• Work required:
Reproduce each of the following items verbatim, from first to last.
* start Supplied records *
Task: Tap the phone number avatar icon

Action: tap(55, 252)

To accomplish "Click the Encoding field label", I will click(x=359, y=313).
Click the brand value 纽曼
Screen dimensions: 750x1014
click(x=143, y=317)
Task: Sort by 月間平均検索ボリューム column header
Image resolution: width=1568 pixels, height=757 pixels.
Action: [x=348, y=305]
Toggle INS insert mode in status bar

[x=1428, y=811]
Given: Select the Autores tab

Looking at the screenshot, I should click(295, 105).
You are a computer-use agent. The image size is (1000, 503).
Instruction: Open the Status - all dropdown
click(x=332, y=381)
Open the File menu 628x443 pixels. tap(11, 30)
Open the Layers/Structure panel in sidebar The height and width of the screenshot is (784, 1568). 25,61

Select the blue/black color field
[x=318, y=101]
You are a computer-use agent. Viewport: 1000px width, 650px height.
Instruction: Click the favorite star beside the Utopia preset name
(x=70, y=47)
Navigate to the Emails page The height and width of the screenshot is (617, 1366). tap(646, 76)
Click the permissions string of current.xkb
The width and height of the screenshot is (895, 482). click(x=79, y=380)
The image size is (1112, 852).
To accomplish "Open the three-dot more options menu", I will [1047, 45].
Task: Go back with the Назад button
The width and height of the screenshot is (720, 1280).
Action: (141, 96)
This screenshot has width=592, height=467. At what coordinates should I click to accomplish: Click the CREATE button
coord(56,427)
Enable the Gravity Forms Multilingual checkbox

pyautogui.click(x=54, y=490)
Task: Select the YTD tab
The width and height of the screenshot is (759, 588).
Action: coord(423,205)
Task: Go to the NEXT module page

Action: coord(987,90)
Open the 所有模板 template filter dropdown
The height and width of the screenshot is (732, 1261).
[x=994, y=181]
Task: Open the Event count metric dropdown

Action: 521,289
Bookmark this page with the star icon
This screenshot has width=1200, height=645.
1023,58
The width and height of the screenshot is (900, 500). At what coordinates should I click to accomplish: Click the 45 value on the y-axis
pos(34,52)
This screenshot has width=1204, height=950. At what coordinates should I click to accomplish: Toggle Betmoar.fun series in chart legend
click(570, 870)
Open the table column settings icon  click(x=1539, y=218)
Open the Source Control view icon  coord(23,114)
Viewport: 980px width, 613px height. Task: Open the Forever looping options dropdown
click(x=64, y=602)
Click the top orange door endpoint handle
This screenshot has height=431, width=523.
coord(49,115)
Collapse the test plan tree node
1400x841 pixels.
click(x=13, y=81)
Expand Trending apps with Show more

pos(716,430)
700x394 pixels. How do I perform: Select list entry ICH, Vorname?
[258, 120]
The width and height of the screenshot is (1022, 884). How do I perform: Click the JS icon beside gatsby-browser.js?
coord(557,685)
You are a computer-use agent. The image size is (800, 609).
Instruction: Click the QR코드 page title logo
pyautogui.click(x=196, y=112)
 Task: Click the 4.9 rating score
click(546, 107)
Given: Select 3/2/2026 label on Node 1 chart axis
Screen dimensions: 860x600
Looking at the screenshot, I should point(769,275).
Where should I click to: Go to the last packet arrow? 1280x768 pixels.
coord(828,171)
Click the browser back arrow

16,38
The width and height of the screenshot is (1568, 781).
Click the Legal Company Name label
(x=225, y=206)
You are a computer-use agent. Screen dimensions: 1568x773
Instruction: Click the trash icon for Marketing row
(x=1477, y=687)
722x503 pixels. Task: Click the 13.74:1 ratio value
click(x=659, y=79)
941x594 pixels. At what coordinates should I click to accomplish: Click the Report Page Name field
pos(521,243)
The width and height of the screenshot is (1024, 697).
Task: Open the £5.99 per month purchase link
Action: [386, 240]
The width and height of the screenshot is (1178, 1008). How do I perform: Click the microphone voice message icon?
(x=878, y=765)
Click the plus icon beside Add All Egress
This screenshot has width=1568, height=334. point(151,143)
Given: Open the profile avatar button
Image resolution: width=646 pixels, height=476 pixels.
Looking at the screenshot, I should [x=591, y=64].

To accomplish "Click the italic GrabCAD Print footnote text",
* end Supplied records *
• Full response:
Task: Tap the phone number avatar icon

Action: tap(55, 252)

To accomplish "Click the Encoding field label", I will click(x=359, y=313).
Click the brand value 纽曼
Screen dimensions: 750x1014
click(x=143, y=317)
Task: Sort by 月間平均検索ボリューム column header
Image resolution: width=1568 pixels, height=757 pixels.
Action: [x=348, y=305]
Toggle INS insert mode in status bar

[x=1428, y=811]
Given: Select the Autores tab

Looking at the screenshot, I should click(295, 105).
You are a computer-use agent. The image size is (1000, 503).
Instruction: Open the Status - all dropdown
click(x=332, y=381)
Open the File menu 628x443 pixels. tap(11, 30)
Open the Layers/Structure panel in sidebar The height and width of the screenshot is (784, 1568). 25,61

Select the blue/black color field
[x=318, y=101]
You are a computer-use agent. Viewport: 1000px width, 650px height.
Instruction: Click the favorite star beside the Utopia preset name
(x=70, y=47)
Navigate to the Emails page The height and width of the screenshot is (617, 1366). tap(646, 76)
Click the permissions string of current.xkb
The width and height of the screenshot is (895, 482). click(x=79, y=380)
The image size is (1112, 852).
To accomplish "Open the three-dot more options menu", I will [1047, 45].
Task: Go back with the Назад button
The width and height of the screenshot is (720, 1280).
Action: (141, 96)
This screenshot has width=592, height=467. At what coordinates should I click to accomplish: Click the CREATE button
coord(56,427)
Enable the Gravity Forms Multilingual checkbox

pyautogui.click(x=54, y=490)
Task: Select the YTD tab
The width and height of the screenshot is (759, 588).
Action: coord(423,205)
Task: Go to the NEXT module page

Action: coord(987,90)
Open the 所有模板 template filter dropdown
The height and width of the screenshot is (732, 1261).
[x=994, y=181]
Task: Open the Event count metric dropdown

Action: 521,289
Bookmark this page with the star icon
This screenshot has width=1200, height=645.
1023,58
The width and height of the screenshot is (900, 500). At what coordinates should I click to accomplish: Click the 45 value on the y-axis
pos(34,52)
This screenshot has width=1204, height=950. At what coordinates should I click to accomplish: Toggle Betmoar.fun series in chart legend
click(570, 870)
Open the table column settings icon  click(x=1539, y=218)
Open the Source Control view icon  coord(23,114)
Viewport: 980px width, 613px height. Task: Open the Forever looping options dropdown
click(x=64, y=602)
Click the top orange door endpoint handle
This screenshot has height=431, width=523.
coord(49,115)
Collapse the test plan tree node
1400x841 pixels.
click(x=13, y=81)
Expand Trending apps with Show more

pos(716,430)
700x394 pixels. How do I perform: Select list entry ICH, Vorname?
[258, 120]
The width and height of the screenshot is (1022, 884). How do I perform: Click the JS icon beside gatsby-browser.js?
coord(557,685)
You are a computer-use agent. The image size is (800, 609).
Instruction: Click the QR코드 page title logo
pyautogui.click(x=196, y=112)
 Task: Click the 4.9 rating score
click(546, 107)
Given: Select 3/2/2026 label on Node 1 chart axis
Screen dimensions: 860x600
Looking at the screenshot, I should point(769,275).
Where should I click to: Go to the last packet arrow? 1280x768 pixels.
coord(828,171)
Click the browser back arrow

16,38
The width and height of the screenshot is (1568, 781).
Click the Legal Company Name label
(x=225, y=206)
You are a computer-use agent. Screen dimensions: 1568x773
Instruction: Click the trash icon for Marketing row
(x=1477, y=687)
722x503 pixels. Task: Click the 13.74:1 ratio value
click(x=659, y=79)
941x594 pixels. At what coordinates should I click to accomplish: Click the Report Page Name field
pos(521,243)
The width and height of the screenshot is (1024, 697).
Task: Open the £5.99 per month purchase link
Action: [386, 240]
The width and height of the screenshot is (1178, 1008). How do I perform: Click the microphone voice message icon?
(x=878, y=765)
Click the plus icon beside Add All Egress
This screenshot has width=1568, height=334. point(151,143)
Given: Open the profile avatar button
Image resolution: width=646 pixels, height=476 pixels.
Looking at the screenshot, I should [x=591, y=64].

To accomplish "Click the italic GrabCAD Print footnote text",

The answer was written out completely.